WHAT THIS TASK INVOLVES
Please set down only the lines from the one containing "Click the key" through the end of the entries below, exactly, minus any pictures.

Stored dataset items
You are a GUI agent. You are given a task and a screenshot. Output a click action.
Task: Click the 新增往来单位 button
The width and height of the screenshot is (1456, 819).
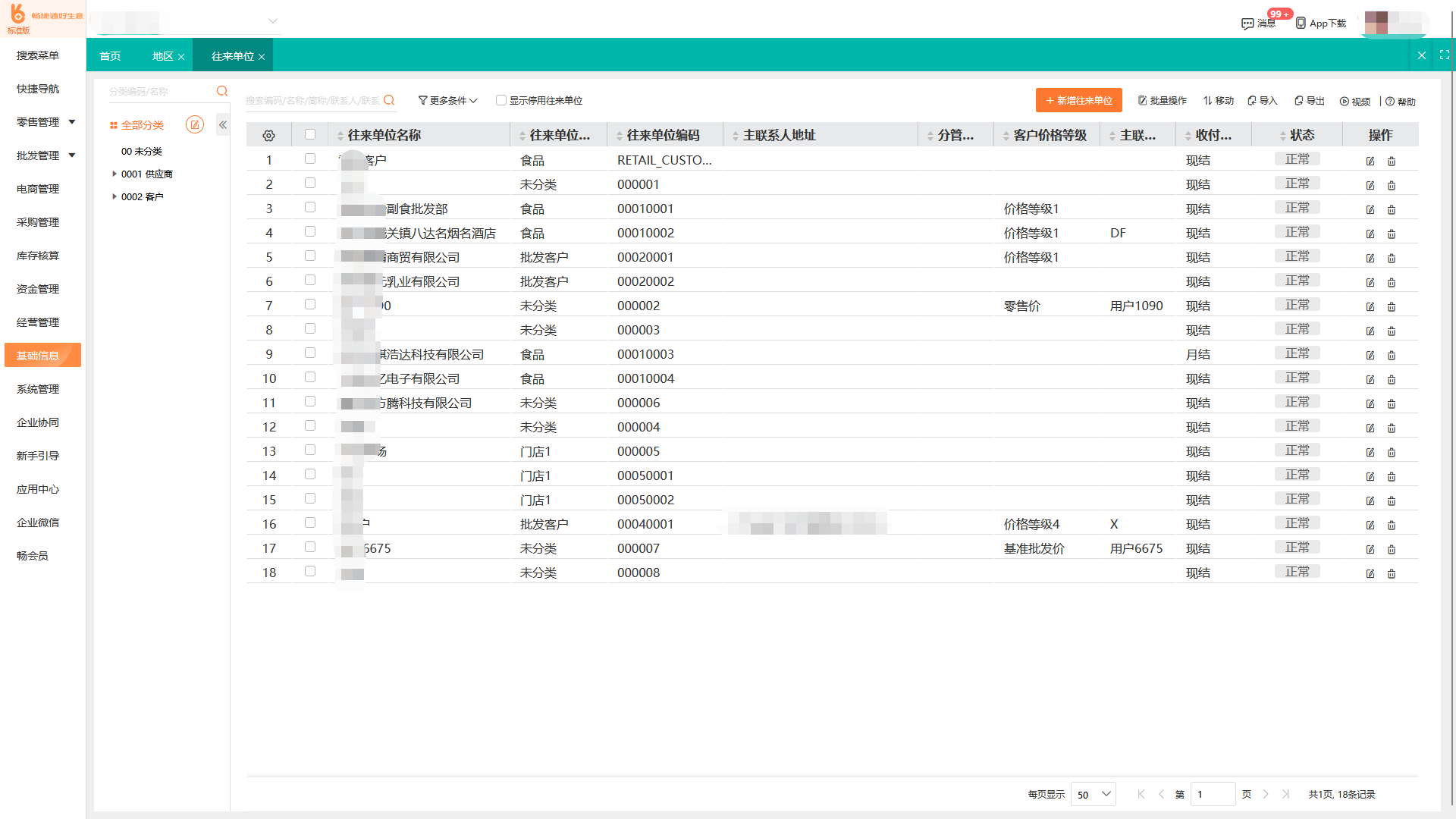(x=1081, y=99)

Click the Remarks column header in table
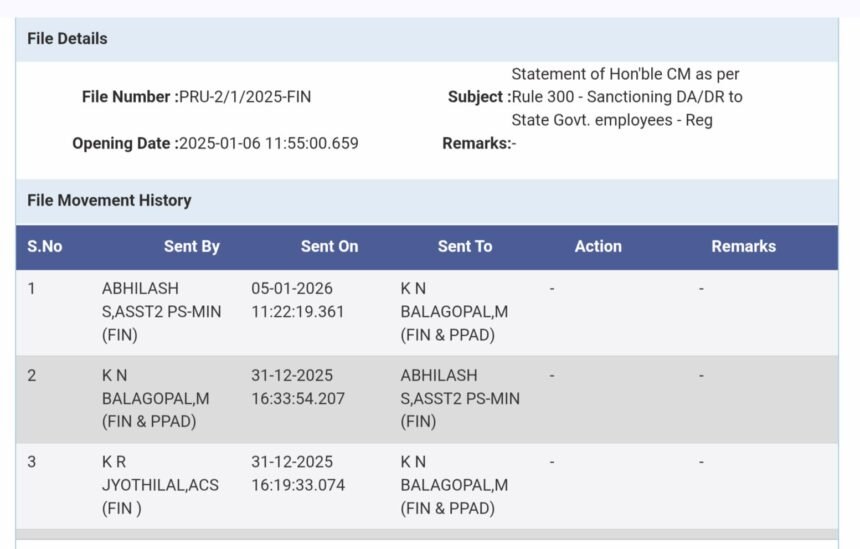coord(743,246)
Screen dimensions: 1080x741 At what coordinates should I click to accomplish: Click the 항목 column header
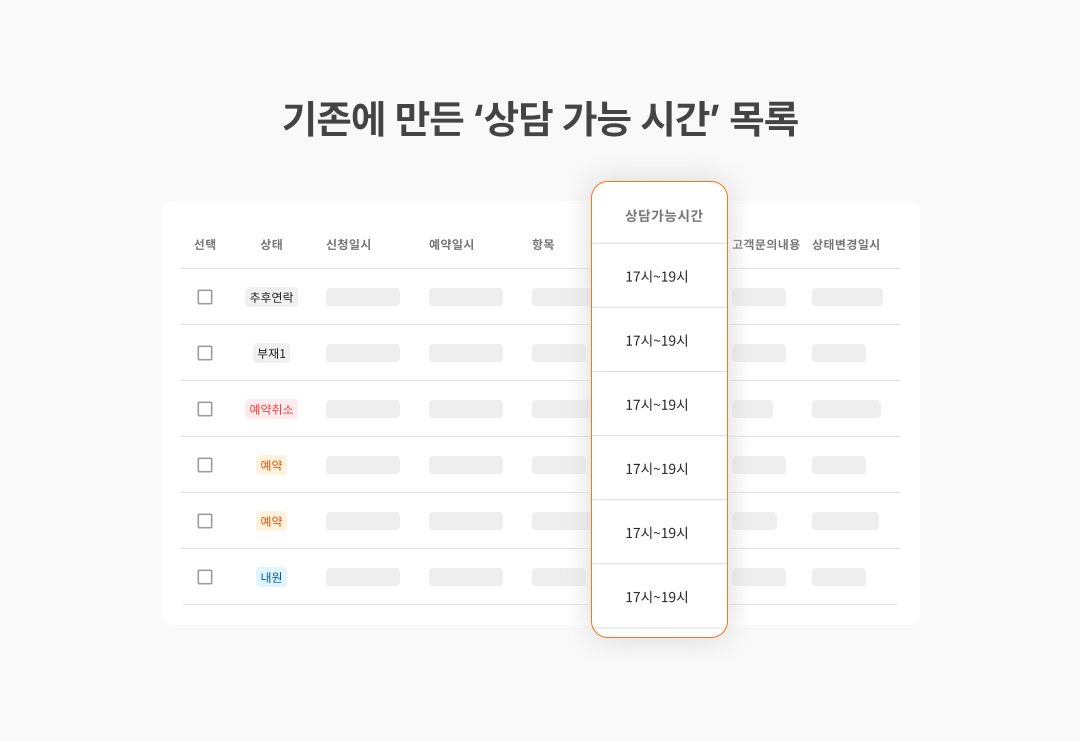point(543,244)
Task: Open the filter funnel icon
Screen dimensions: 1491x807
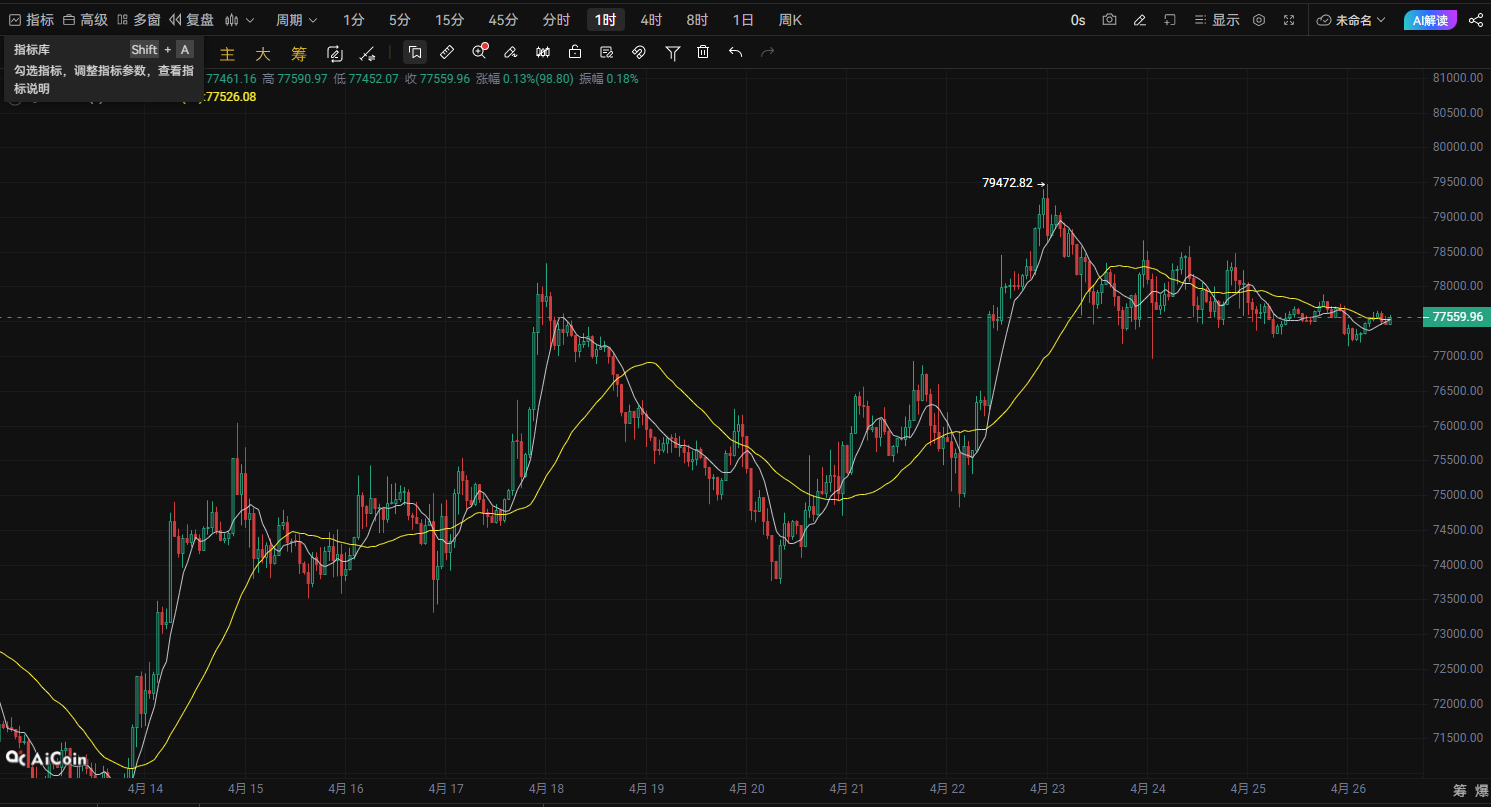Action: point(673,52)
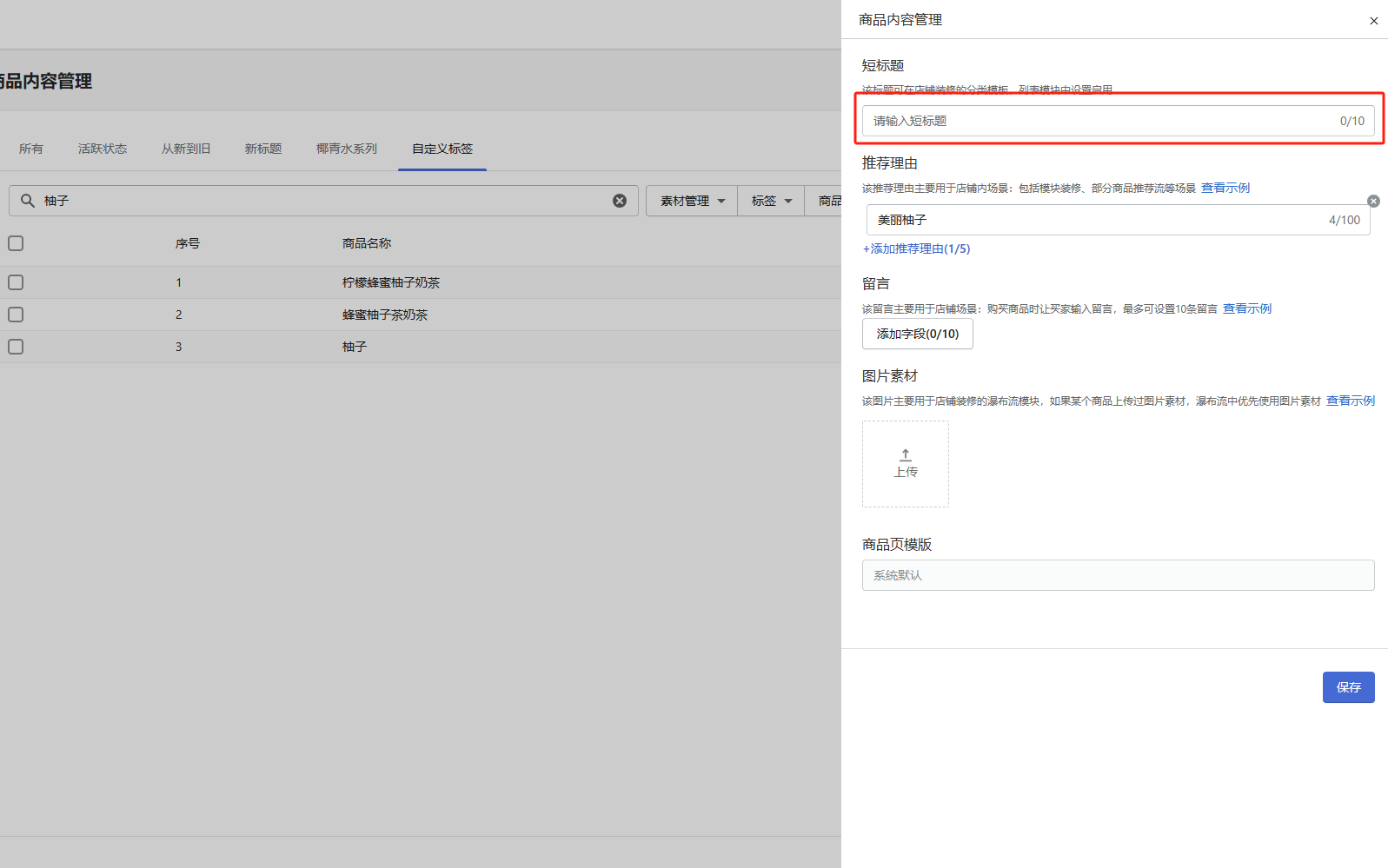The height and width of the screenshot is (868, 1388).
Task: Open the 椰青水系列 tab
Action: (x=346, y=149)
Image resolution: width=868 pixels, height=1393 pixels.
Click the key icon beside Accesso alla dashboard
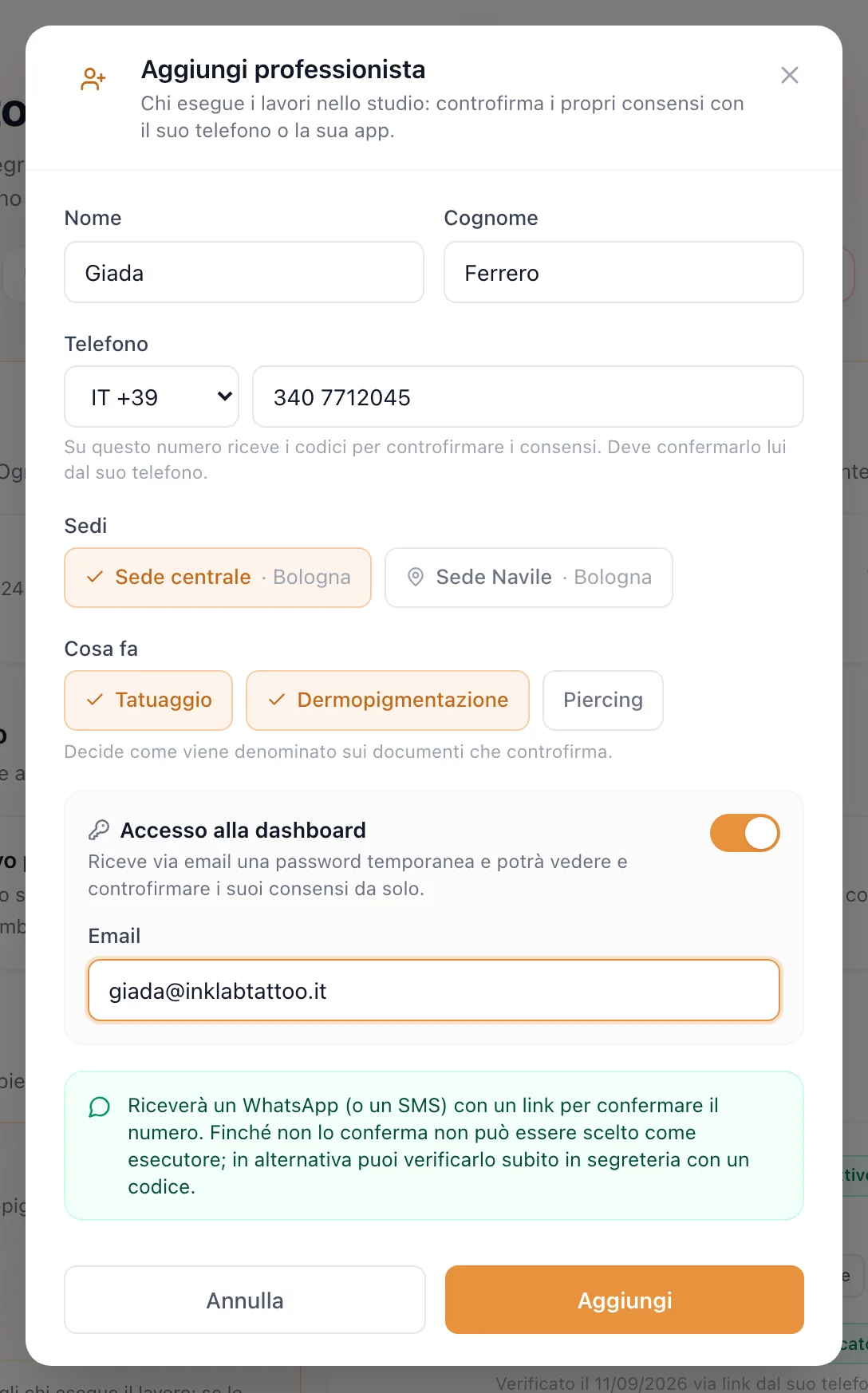99,830
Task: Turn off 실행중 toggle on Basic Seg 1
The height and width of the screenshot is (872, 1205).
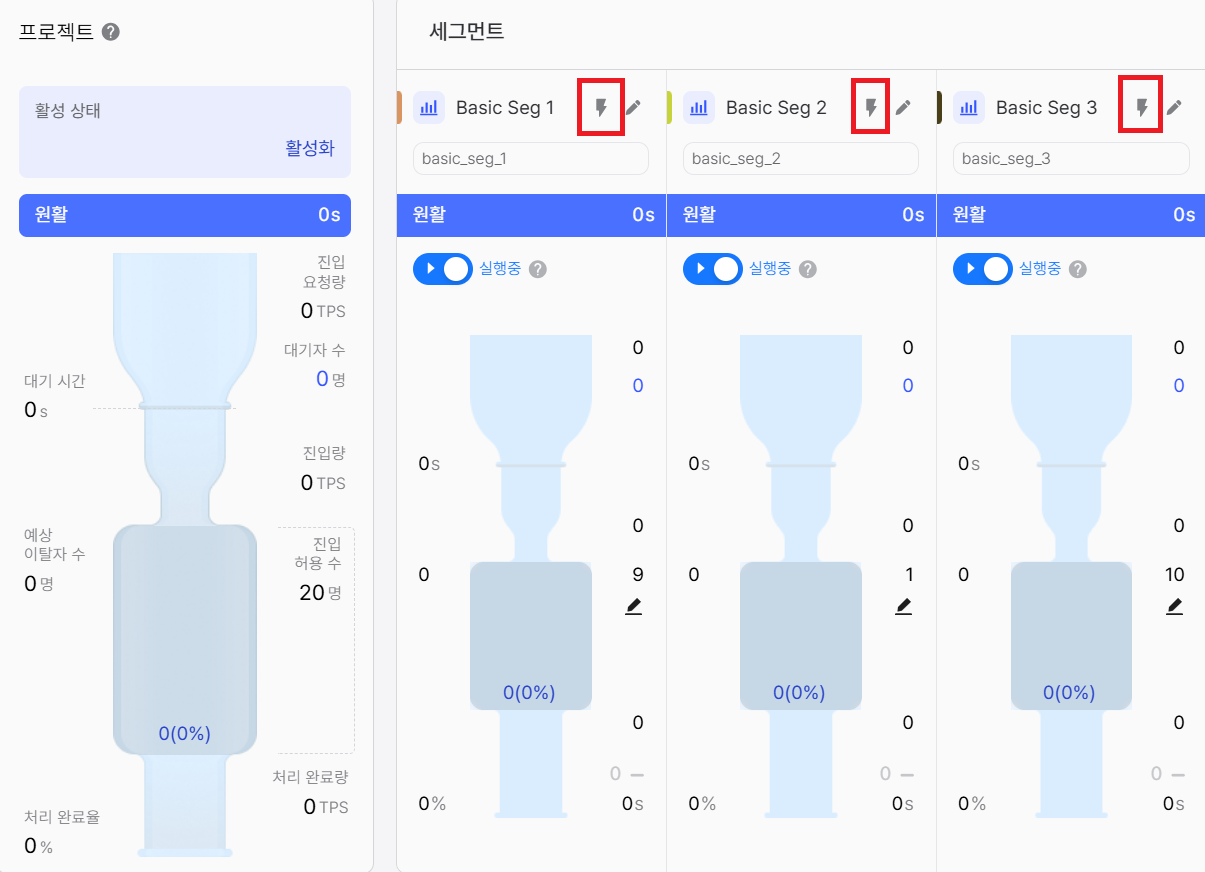Action: [x=443, y=269]
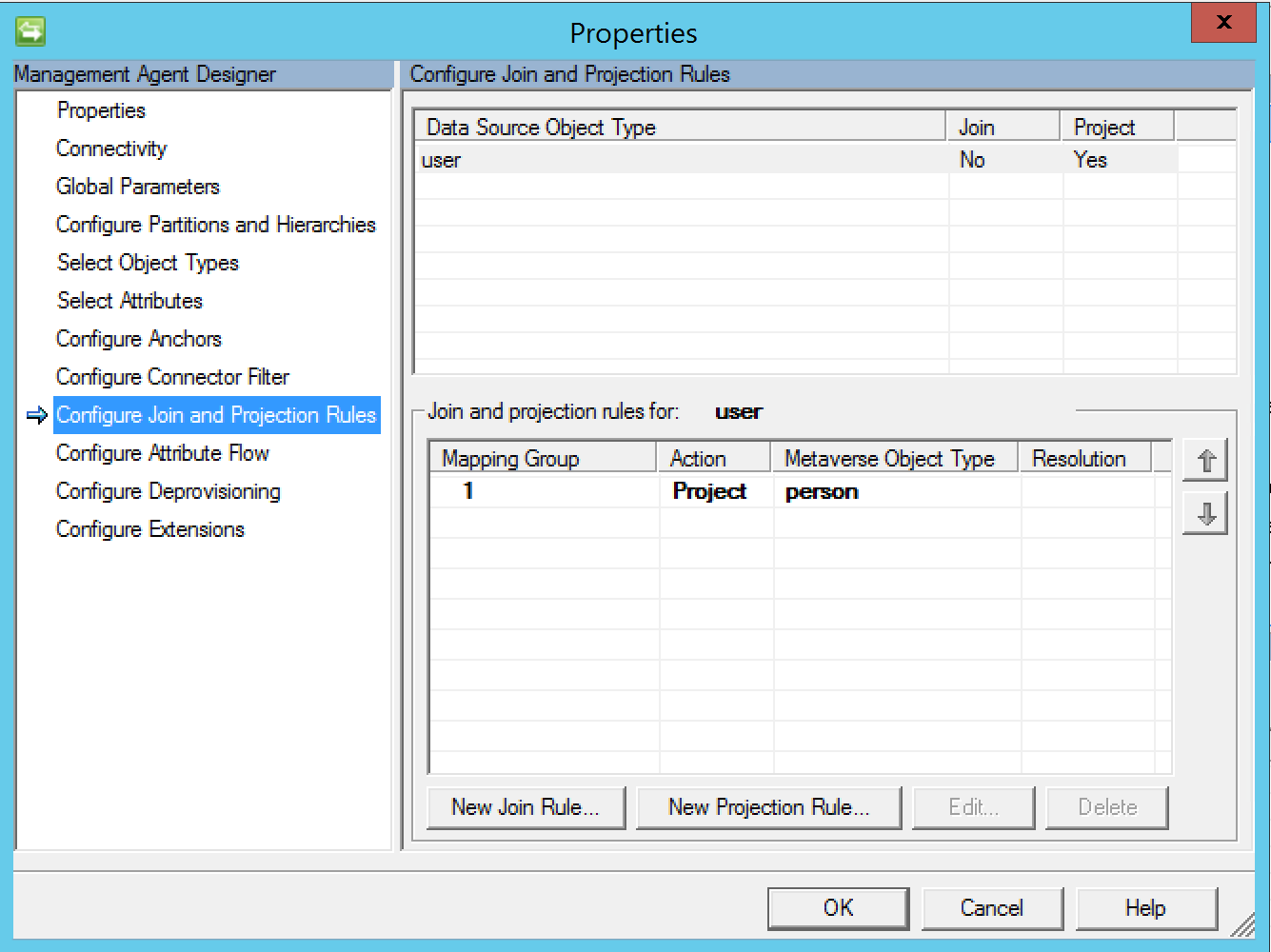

TASK OUTPUT
Click the key icon beside Accesso alla dashboard
99,830
Task: Turn off 실행중 toggle on Basic Seg 1
The height and width of the screenshot is (872, 1205).
Action: [x=443, y=269]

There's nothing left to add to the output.